◆ **INSTRUCTIONS FOR THE TASK**
The answer must be every line from the entries below that contains "pixels".

◆ **DATA EXTRACTS**
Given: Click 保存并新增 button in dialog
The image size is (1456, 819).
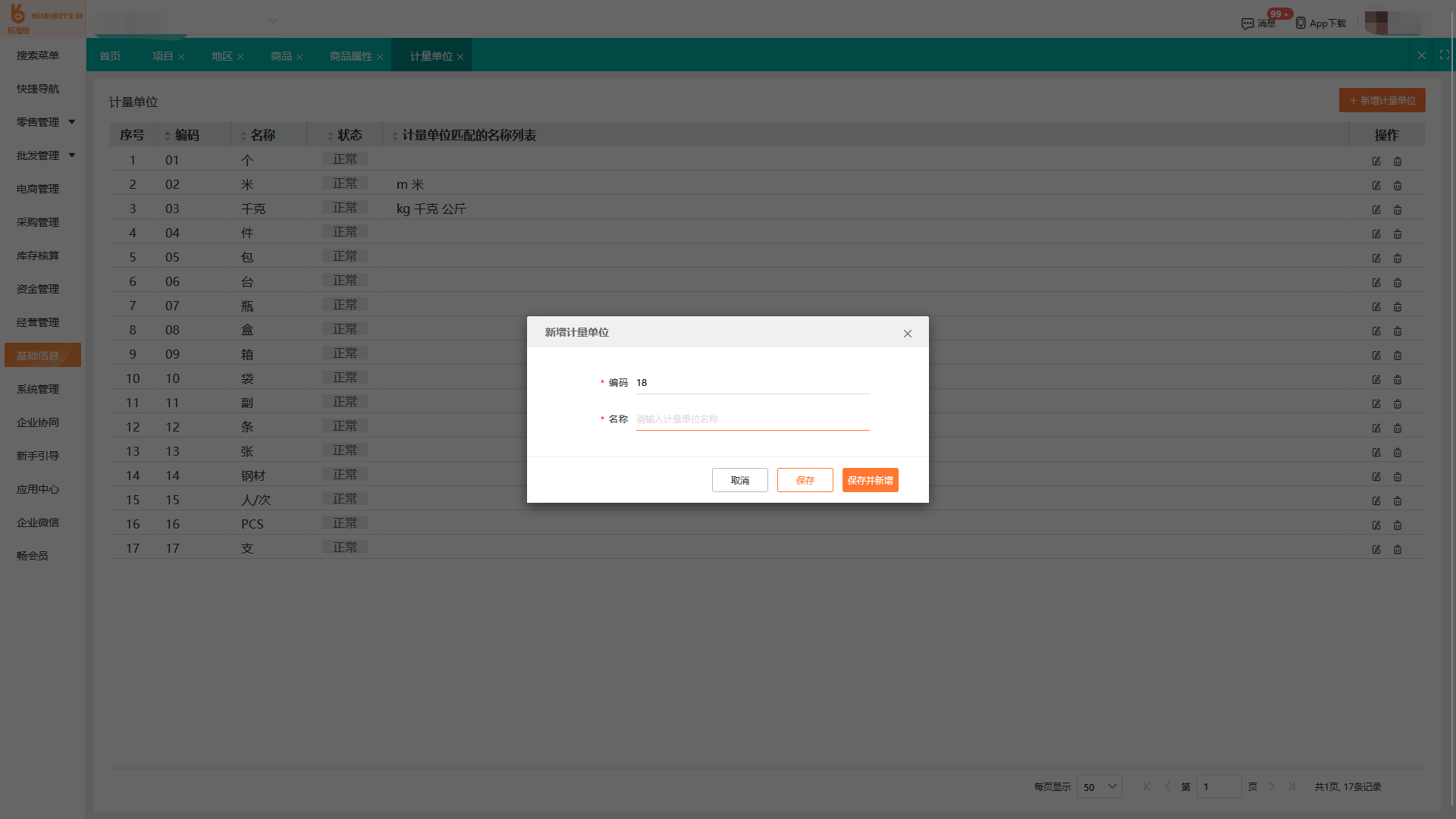Looking at the screenshot, I should [x=870, y=480].
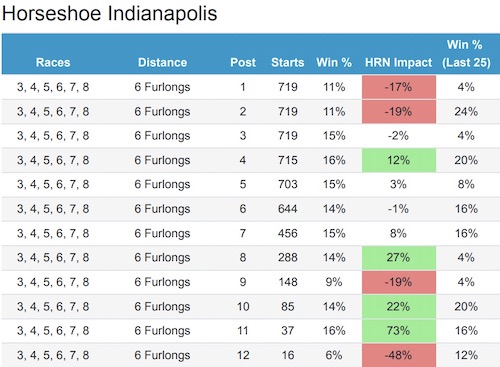Select the 8% HRN Impact cell for post 7

[x=398, y=233]
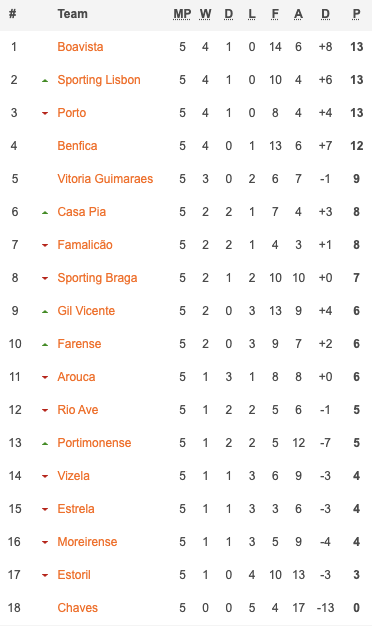The height and width of the screenshot is (626, 372).
Task: Open the Rio Ave team link
Action: tap(78, 410)
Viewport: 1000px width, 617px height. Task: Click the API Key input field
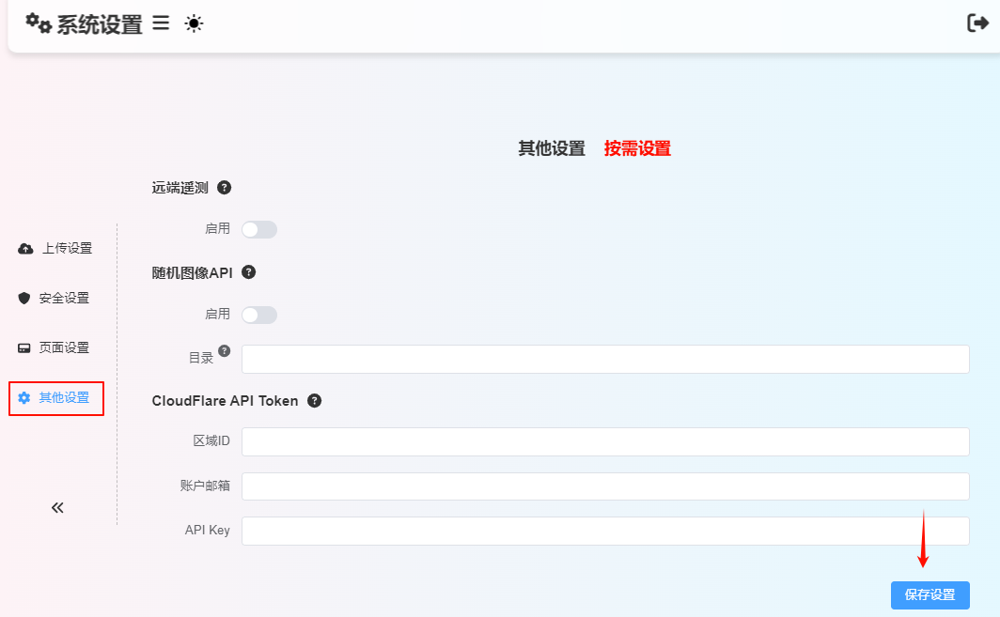[x=605, y=531]
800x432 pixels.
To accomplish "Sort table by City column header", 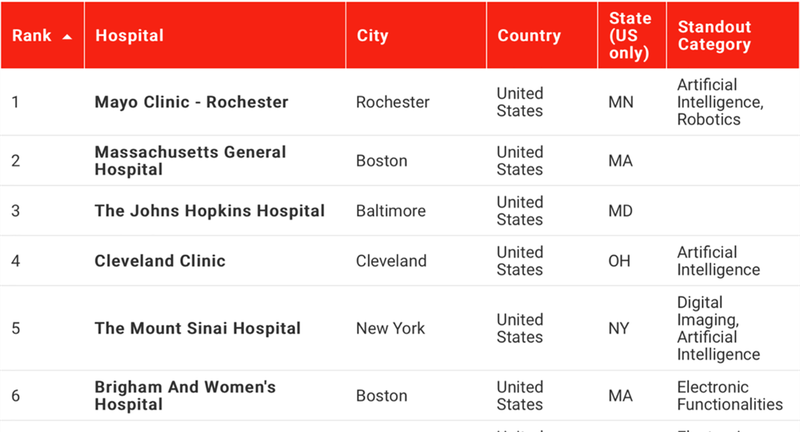I will 373,36.
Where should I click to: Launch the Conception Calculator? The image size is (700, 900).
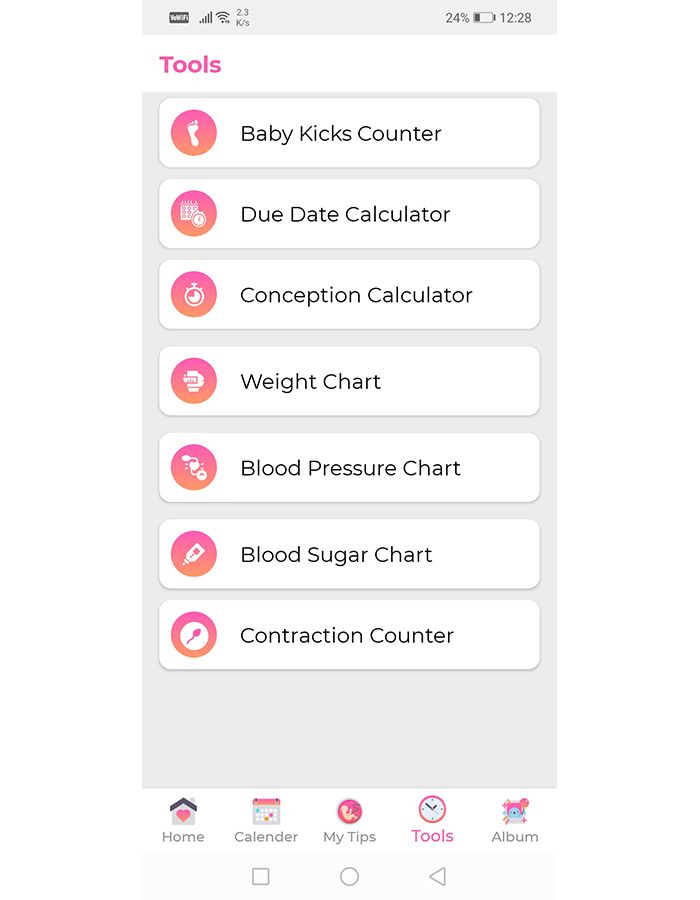coord(356,296)
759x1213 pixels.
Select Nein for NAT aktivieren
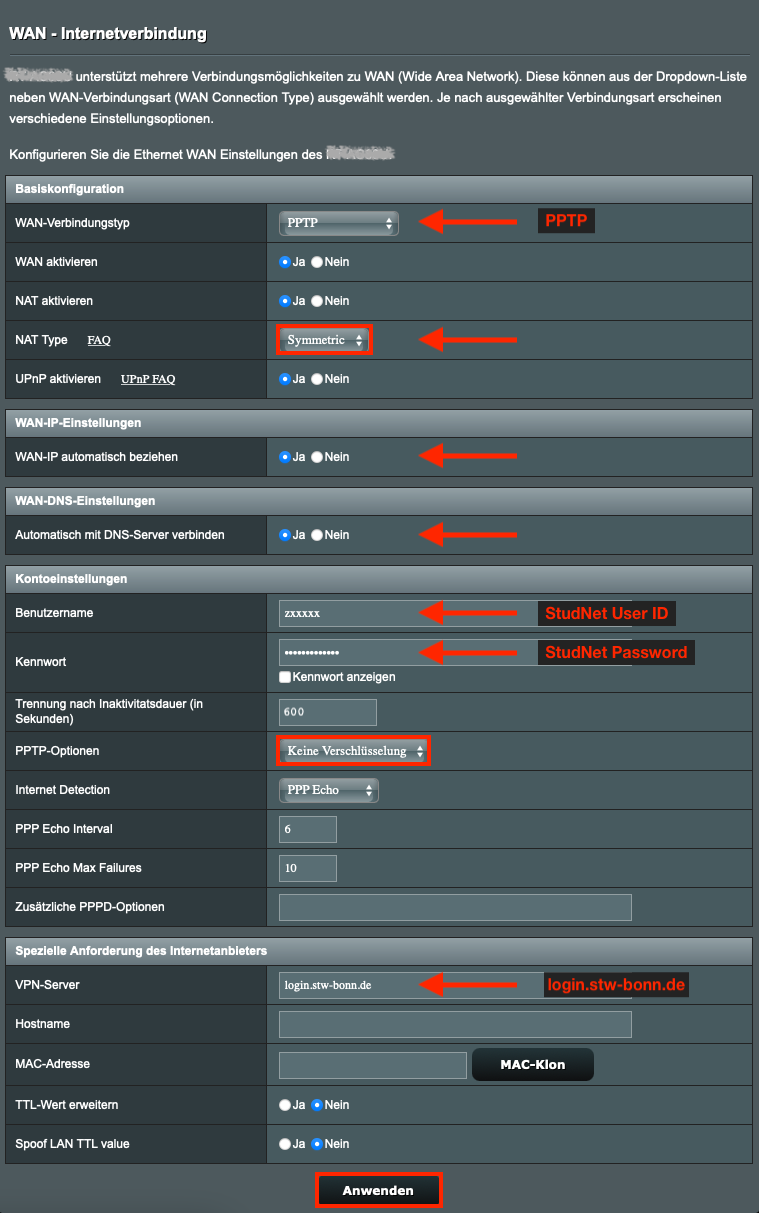click(x=318, y=301)
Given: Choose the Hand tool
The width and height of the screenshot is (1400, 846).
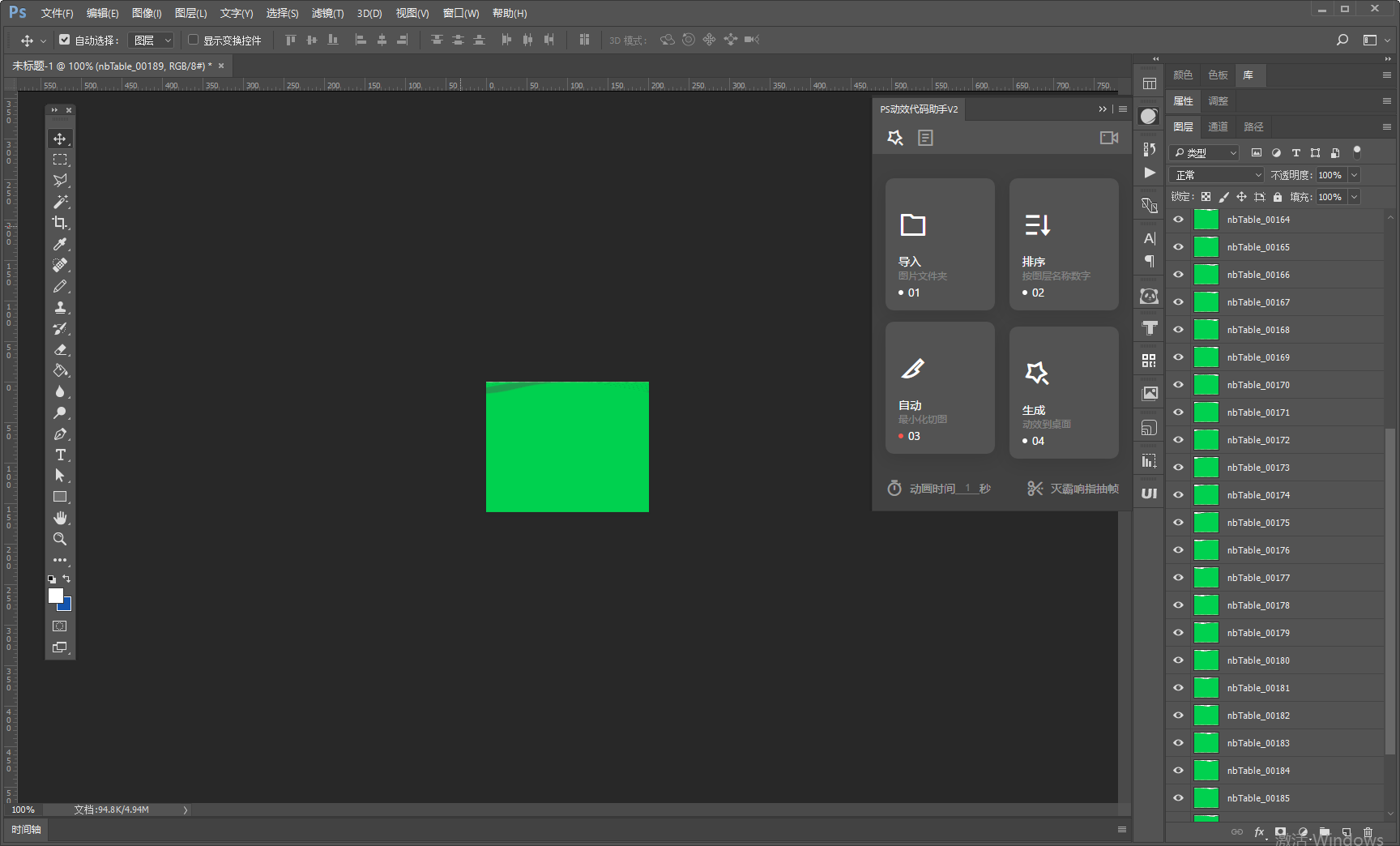Looking at the screenshot, I should [60, 518].
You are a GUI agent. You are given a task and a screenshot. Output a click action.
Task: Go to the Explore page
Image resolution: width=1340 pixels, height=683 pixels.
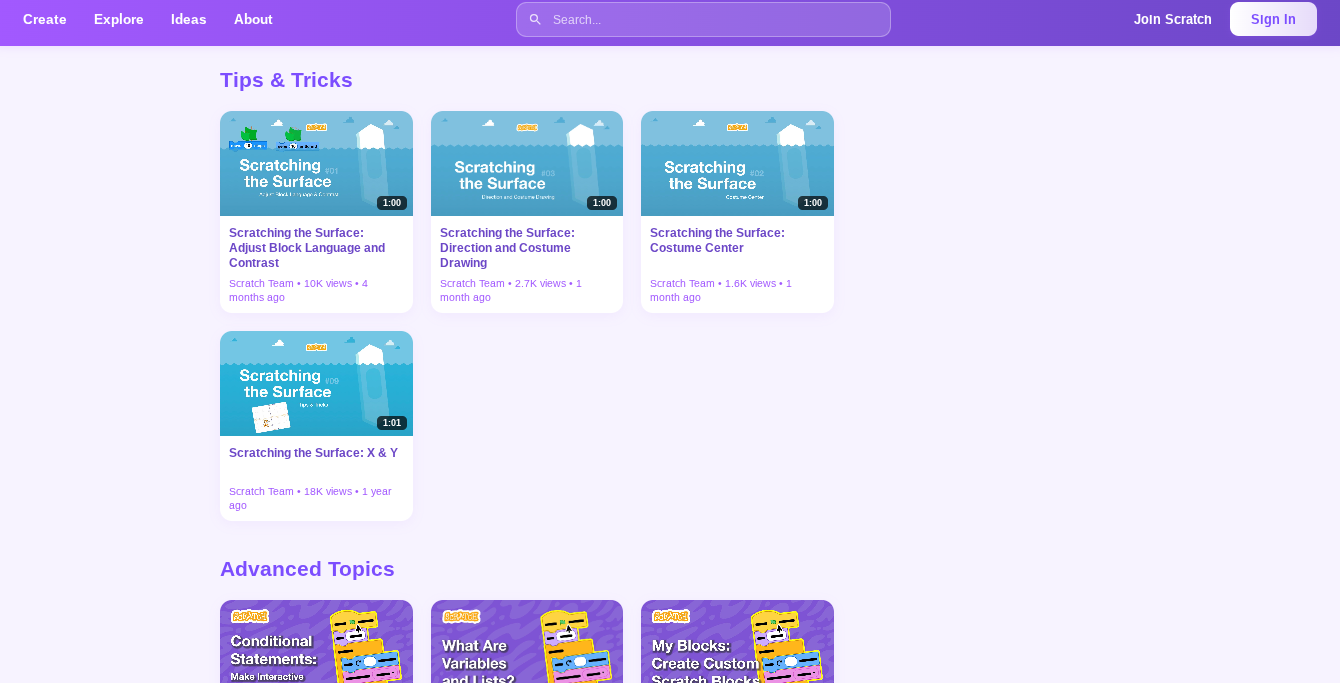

◆ **YOUR SOLUTION**
800x432 pixels.
759x1213 pixels.
Image resolution: width=1340 pixels, height=683 pixels.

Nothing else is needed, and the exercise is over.